[Start of Attachment]

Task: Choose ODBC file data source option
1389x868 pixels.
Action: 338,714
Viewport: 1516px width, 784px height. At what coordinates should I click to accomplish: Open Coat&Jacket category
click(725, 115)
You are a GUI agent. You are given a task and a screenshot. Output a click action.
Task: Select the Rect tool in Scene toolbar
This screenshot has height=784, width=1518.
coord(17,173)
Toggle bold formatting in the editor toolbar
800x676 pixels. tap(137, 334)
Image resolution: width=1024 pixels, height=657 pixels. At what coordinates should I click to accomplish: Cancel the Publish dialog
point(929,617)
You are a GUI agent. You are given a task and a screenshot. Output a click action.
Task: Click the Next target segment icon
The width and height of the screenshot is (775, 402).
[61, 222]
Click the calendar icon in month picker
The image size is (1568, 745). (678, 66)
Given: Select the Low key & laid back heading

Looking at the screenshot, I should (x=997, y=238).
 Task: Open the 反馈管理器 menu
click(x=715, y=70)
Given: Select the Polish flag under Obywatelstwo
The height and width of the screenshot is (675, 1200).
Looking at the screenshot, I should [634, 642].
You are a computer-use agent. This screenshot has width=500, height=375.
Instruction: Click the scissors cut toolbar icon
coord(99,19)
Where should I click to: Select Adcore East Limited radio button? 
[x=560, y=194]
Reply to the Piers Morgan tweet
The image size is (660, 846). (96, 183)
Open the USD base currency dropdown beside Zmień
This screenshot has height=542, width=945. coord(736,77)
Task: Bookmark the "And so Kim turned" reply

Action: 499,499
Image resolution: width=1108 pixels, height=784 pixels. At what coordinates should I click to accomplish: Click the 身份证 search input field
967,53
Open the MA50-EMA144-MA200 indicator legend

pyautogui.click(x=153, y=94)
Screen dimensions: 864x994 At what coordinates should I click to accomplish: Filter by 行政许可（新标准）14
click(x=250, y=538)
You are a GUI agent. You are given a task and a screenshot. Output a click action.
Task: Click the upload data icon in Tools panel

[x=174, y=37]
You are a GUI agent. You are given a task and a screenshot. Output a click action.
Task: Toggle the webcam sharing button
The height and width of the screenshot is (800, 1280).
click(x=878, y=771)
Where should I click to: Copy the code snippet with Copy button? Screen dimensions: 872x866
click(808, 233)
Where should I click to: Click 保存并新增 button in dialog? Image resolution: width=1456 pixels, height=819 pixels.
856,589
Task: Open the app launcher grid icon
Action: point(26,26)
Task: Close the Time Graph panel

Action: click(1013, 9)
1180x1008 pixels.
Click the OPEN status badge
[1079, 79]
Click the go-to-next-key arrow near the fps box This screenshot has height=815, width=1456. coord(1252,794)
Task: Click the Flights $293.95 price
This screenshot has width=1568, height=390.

[End of Attachment]

EXERCISE BRIEF: Go through the listing and print each line exactly as it appears.

TASK ANSWER:
Task: Choose ODBC file data source option
1389x868 pixels.
Action: 338,714
Viewport: 1516px width, 784px height. At what coordinates should I click to accomplish: Open Coat&Jacket category
click(725, 115)
You are a GUI agent. You are given a task and a screenshot. Output a click action.
Task: Select the Rect tool in Scene toolbar
This screenshot has height=784, width=1518.
coord(17,173)
Toggle bold formatting in the editor toolbar
800x676 pixels. tap(137, 334)
Image resolution: width=1024 pixels, height=657 pixels. At what coordinates should I click to accomplish: Cancel the Publish dialog
point(929,617)
You are a GUI agent. You are given a task and a screenshot. Output a click action.
Task: Click the Next target segment icon
The width and height of the screenshot is (775, 402).
[61, 222]
Click the calendar icon in month picker
The image size is (1568, 745). (678, 66)
Given: Select the Low key & laid back heading

Looking at the screenshot, I should (x=997, y=238).
 Task: Open the 反馈管理器 menu
click(x=715, y=70)
Given: Select the Polish flag under Obywatelstwo
The height and width of the screenshot is (675, 1200).
Looking at the screenshot, I should [634, 642].
You are a computer-use agent. This screenshot has width=500, height=375.
Instruction: Click the scissors cut toolbar icon
coord(99,19)
Where should I click to: Select Adcore East Limited radio button? 
[x=560, y=194]
Reply to the Piers Morgan tweet
The image size is (660, 846). (96, 183)
Open the USD base currency dropdown beside Zmień
This screenshot has height=542, width=945. coord(736,77)
Task: Bookmark the "And so Kim turned" reply

Action: 499,499
Image resolution: width=1108 pixels, height=784 pixels. At what coordinates should I click to accomplish: Click the 身份证 search input field
967,53
Open the MA50-EMA144-MA200 indicator legend

pyautogui.click(x=153, y=94)
Screen dimensions: 864x994 At what coordinates should I click to accomplish: Filter by 行政许可（新标准）14
click(x=250, y=538)
You are a GUI agent. You are given a task and a screenshot. Output a click action.
Task: Click the upload data icon in Tools panel

[x=174, y=37]
You are a GUI agent. You are given a task and a screenshot. Output a click action.
Task: Toggle the webcam sharing button
The height and width of the screenshot is (800, 1280).
click(x=878, y=771)
Where should I click to: Copy the code snippet with Copy button? Screen dimensions: 872x866
click(808, 233)
Where should I click to: Click 保存并新增 button in dialog? Image resolution: width=1456 pixels, height=819 pixels.
856,589
Task: Open the app launcher grid icon
Action: point(26,26)
Task: Close the Time Graph panel

Action: click(1013, 9)
1180x1008 pixels.
Click the OPEN status badge
[1079, 79]
Click the go-to-next-key arrow near the fps box This screenshot has height=815, width=1456. coord(1252,794)
Task: Click the Flights $293.95 price
This screenshot has width=1568, height=390.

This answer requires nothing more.